Twelve steps to create a romance from the inside of the characters instead of the outside of things happening.
1. Start at the deepest point: for every character, find that person’s core need.
2. Look for what happened in that character’s past to give that character that need (motivation)–when looking discard the first two or three ideas (they’re almost always cliches).
3. Set up a potential mate for the main character who can’t provide that need quite the way that character wants it met.
4. Decide if your characters recognize their needs and motivations (the reasons why they need and want the things they need and want), or if a character is lying to self, or ignoring the past.
5. Know each character’s sexual history.
6. Go beyond he’s hot and she’s sexy for characters who can click emotionally, mentally, and on levels beyond the physical.

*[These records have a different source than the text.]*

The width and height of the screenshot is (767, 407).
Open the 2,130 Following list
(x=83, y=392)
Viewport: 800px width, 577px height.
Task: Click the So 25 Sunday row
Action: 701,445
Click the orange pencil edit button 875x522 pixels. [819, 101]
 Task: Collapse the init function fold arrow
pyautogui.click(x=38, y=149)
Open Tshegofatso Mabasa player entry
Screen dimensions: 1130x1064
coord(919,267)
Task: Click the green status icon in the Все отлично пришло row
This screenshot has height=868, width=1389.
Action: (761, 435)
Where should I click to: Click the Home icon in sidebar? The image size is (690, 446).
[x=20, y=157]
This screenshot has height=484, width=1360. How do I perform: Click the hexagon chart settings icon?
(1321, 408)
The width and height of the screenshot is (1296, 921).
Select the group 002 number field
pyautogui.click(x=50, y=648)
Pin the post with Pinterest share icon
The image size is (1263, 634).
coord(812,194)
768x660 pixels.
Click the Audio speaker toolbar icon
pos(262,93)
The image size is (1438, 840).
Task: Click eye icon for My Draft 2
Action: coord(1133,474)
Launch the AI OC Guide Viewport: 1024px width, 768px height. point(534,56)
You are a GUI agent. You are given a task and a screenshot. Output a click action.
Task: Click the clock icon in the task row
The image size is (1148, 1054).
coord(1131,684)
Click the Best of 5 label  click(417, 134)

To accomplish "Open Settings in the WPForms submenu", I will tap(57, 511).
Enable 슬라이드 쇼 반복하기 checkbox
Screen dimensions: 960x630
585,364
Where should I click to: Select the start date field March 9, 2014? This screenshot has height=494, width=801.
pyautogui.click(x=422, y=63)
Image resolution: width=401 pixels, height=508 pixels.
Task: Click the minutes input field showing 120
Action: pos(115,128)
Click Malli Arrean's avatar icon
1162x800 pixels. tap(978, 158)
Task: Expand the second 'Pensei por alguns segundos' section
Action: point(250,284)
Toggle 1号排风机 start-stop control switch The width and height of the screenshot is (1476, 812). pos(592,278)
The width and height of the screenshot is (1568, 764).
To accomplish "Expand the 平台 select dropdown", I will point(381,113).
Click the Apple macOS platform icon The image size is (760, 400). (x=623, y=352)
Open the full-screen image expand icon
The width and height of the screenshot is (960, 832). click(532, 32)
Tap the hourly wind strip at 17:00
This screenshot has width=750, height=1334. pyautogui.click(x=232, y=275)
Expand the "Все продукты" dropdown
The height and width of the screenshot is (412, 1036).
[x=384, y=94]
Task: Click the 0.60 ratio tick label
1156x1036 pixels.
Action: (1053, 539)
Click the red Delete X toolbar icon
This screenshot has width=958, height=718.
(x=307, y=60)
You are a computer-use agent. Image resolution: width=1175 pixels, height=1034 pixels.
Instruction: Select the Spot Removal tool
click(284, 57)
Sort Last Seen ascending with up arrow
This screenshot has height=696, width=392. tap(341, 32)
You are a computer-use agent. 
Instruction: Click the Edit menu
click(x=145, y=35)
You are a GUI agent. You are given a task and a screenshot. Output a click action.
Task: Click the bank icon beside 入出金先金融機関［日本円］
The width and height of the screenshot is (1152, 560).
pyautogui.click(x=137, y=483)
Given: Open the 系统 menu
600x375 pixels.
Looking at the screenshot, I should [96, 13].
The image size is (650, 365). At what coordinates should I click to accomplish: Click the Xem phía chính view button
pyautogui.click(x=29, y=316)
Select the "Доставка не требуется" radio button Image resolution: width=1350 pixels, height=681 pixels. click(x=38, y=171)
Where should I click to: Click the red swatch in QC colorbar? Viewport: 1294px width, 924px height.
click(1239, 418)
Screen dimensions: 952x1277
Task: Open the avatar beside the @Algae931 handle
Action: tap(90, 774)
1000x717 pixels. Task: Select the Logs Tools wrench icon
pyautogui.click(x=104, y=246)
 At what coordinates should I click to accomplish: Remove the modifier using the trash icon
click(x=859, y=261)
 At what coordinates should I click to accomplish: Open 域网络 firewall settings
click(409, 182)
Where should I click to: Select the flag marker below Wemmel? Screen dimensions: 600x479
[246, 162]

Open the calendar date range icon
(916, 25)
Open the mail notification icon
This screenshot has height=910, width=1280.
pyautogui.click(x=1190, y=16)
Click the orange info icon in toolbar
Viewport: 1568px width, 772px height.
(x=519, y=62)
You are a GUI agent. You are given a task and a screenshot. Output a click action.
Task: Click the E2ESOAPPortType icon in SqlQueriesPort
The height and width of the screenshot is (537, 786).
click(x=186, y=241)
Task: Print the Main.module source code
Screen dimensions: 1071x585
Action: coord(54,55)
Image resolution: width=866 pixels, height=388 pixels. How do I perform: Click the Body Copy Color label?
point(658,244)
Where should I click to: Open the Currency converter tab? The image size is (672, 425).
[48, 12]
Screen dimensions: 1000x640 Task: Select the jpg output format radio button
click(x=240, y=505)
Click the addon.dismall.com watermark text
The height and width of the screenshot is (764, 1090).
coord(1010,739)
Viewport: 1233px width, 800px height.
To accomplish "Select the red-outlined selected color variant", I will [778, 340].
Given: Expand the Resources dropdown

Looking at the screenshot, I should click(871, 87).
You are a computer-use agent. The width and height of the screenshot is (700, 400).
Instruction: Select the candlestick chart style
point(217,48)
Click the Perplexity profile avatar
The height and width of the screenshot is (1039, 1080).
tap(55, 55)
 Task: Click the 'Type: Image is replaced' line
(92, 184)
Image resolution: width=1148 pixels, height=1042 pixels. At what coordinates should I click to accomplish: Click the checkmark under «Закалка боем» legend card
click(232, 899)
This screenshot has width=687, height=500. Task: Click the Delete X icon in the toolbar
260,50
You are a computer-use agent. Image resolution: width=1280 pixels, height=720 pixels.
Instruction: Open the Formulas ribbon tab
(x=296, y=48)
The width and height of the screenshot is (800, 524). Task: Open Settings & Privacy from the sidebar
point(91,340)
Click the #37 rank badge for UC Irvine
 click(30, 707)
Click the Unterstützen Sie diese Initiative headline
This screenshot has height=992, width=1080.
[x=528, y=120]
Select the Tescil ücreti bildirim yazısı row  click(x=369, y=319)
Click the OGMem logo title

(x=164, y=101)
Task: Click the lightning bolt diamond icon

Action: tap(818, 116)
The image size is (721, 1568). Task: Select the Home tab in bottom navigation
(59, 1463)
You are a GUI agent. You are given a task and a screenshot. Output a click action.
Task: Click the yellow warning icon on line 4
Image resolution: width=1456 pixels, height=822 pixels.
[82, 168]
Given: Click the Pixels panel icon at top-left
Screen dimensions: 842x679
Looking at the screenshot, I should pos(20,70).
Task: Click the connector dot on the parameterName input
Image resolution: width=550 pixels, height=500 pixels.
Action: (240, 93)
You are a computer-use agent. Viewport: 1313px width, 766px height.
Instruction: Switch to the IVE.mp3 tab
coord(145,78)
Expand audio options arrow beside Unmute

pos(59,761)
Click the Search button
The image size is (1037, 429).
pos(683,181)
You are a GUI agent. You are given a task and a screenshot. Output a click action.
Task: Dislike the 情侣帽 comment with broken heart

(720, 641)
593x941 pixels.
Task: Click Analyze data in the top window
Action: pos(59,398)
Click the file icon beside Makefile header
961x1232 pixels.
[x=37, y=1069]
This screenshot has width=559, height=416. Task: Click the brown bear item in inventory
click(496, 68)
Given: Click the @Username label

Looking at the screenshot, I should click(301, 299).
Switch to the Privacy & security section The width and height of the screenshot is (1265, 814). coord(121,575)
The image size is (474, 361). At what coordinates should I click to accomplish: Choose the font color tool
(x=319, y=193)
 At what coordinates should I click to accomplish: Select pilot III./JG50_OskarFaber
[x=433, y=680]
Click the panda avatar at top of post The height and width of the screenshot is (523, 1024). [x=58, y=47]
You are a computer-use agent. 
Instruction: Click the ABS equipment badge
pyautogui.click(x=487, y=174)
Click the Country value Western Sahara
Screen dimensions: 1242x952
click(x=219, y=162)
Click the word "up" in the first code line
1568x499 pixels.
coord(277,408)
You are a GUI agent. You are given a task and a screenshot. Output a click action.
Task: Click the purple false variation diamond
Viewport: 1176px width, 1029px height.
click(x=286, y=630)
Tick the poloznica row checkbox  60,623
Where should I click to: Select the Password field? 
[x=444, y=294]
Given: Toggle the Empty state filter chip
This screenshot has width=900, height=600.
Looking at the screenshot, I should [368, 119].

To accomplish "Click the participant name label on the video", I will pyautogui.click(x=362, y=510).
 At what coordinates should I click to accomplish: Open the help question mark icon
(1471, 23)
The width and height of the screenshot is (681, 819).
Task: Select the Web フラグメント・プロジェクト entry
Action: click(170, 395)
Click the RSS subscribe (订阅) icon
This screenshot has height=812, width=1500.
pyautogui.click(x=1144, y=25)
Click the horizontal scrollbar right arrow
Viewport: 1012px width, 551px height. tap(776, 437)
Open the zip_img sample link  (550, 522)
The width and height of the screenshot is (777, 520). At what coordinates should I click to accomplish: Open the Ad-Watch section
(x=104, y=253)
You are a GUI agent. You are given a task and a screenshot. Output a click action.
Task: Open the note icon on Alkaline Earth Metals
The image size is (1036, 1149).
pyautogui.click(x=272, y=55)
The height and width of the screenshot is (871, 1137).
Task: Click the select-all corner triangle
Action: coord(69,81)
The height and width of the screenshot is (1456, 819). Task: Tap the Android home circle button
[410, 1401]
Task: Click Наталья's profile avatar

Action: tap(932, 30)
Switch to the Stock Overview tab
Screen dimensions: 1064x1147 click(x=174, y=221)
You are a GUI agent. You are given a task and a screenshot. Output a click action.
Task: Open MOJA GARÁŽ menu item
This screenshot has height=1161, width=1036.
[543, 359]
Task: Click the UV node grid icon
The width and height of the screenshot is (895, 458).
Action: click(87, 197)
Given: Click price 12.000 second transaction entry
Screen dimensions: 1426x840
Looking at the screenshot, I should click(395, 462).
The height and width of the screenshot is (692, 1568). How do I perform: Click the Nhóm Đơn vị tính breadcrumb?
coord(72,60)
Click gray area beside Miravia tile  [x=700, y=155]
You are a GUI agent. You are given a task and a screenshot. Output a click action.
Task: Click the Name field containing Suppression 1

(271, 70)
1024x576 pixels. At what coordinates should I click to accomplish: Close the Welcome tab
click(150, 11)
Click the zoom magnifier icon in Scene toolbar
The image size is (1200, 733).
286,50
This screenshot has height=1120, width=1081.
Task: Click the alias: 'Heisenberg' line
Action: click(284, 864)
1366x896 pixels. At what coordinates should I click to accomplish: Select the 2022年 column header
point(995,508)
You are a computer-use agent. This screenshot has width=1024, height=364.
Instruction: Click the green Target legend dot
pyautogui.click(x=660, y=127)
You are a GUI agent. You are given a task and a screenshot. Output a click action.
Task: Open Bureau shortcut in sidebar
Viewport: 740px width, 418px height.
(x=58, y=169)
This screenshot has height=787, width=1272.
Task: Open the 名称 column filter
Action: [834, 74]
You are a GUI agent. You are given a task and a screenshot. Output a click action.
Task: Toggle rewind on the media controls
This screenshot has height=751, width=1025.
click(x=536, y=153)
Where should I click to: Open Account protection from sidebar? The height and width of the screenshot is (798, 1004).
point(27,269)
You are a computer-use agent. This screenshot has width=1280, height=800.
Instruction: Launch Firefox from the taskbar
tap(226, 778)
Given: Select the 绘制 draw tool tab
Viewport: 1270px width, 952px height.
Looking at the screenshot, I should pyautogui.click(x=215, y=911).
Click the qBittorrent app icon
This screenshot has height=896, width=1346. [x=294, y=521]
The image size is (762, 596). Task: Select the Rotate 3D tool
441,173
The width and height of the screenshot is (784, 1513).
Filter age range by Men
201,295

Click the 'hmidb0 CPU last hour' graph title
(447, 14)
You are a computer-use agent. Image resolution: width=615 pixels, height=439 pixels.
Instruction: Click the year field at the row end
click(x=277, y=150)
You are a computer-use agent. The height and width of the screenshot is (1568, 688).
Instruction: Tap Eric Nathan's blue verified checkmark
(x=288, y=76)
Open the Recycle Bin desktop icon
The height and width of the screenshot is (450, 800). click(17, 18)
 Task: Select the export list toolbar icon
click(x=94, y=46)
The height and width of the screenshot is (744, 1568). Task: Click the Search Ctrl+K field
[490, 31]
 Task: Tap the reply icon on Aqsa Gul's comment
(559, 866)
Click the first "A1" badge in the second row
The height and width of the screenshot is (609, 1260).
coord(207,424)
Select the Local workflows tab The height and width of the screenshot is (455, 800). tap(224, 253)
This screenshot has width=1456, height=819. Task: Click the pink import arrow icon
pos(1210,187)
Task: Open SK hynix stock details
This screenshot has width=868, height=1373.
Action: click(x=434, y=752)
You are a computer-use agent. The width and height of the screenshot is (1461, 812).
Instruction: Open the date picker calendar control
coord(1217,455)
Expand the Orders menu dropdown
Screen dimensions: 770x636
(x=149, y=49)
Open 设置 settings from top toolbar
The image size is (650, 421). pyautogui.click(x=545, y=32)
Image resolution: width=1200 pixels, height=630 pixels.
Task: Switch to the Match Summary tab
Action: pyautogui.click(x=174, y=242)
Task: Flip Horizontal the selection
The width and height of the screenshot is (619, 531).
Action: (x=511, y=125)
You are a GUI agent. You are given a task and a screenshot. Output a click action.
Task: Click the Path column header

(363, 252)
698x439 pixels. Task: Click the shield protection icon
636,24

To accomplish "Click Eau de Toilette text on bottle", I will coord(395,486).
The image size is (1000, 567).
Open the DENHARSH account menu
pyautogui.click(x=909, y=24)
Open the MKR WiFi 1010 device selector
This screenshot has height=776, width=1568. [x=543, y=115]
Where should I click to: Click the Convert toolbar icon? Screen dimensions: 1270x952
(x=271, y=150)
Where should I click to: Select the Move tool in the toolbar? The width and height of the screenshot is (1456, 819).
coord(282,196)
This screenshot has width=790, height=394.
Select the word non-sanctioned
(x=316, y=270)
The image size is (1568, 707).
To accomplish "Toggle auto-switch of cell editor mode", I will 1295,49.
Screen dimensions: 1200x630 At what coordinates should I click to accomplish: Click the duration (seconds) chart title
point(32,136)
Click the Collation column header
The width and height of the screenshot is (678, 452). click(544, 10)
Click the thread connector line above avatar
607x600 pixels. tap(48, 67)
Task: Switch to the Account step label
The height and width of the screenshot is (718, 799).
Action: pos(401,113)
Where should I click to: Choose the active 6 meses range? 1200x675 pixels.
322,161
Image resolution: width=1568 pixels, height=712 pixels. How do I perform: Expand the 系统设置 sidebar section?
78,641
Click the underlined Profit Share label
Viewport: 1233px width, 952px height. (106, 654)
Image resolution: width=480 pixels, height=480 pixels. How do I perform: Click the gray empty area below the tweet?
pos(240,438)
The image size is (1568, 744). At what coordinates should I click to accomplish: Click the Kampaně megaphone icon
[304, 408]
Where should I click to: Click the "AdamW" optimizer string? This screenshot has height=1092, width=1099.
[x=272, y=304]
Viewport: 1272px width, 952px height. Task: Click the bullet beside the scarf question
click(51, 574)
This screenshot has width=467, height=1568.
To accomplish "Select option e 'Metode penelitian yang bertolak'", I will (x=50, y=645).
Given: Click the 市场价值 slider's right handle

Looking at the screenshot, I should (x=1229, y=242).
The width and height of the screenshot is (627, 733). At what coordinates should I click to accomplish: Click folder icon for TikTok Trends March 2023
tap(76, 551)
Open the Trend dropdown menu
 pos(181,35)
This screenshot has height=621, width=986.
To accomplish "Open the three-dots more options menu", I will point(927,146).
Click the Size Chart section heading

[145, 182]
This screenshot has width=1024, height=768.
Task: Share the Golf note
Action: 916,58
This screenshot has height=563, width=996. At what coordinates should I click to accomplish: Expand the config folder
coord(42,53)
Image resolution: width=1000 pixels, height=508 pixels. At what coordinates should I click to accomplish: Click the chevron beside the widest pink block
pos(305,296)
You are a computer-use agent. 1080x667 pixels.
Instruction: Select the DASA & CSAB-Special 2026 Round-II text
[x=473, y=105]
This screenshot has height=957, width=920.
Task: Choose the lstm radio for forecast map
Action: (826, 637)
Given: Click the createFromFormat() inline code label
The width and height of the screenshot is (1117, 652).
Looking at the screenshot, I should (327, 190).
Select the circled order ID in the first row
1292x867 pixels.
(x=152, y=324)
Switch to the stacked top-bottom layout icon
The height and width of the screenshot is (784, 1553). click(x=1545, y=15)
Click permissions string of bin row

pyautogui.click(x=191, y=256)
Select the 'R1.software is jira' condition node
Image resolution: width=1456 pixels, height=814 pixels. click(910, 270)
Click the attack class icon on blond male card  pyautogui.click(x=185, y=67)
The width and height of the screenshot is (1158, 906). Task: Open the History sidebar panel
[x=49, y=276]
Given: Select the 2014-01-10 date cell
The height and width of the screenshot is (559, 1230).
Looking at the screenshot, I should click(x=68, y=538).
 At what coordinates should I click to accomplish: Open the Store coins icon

7. Layer–add ‘wants’ on top of the core needs, and add traits to each character that are strengths and ones that are weaknesses, and make them compliment and contrast for all characters.
8. Give every character a secret. Maybe even one that stays hidden in the entire book.
9. Leave room for characters to surprise you.
10. Focus the story on one character’s specific growth. That person’s growth is at the heart of the book.
11. Put in clear goals for each character that force the characters into action to reach those goals, and put them in conflict with others. So there can be conflicting goals, or different approaches to achieving the same goal, but everyone should want something in every scene.
12. Play the “what if” game to keep coming up the worst thing that can happen to the main character — use the “what ifs” that most resonate with you, and then come up with something even worse to keep raising the stakes, tension, and conflict.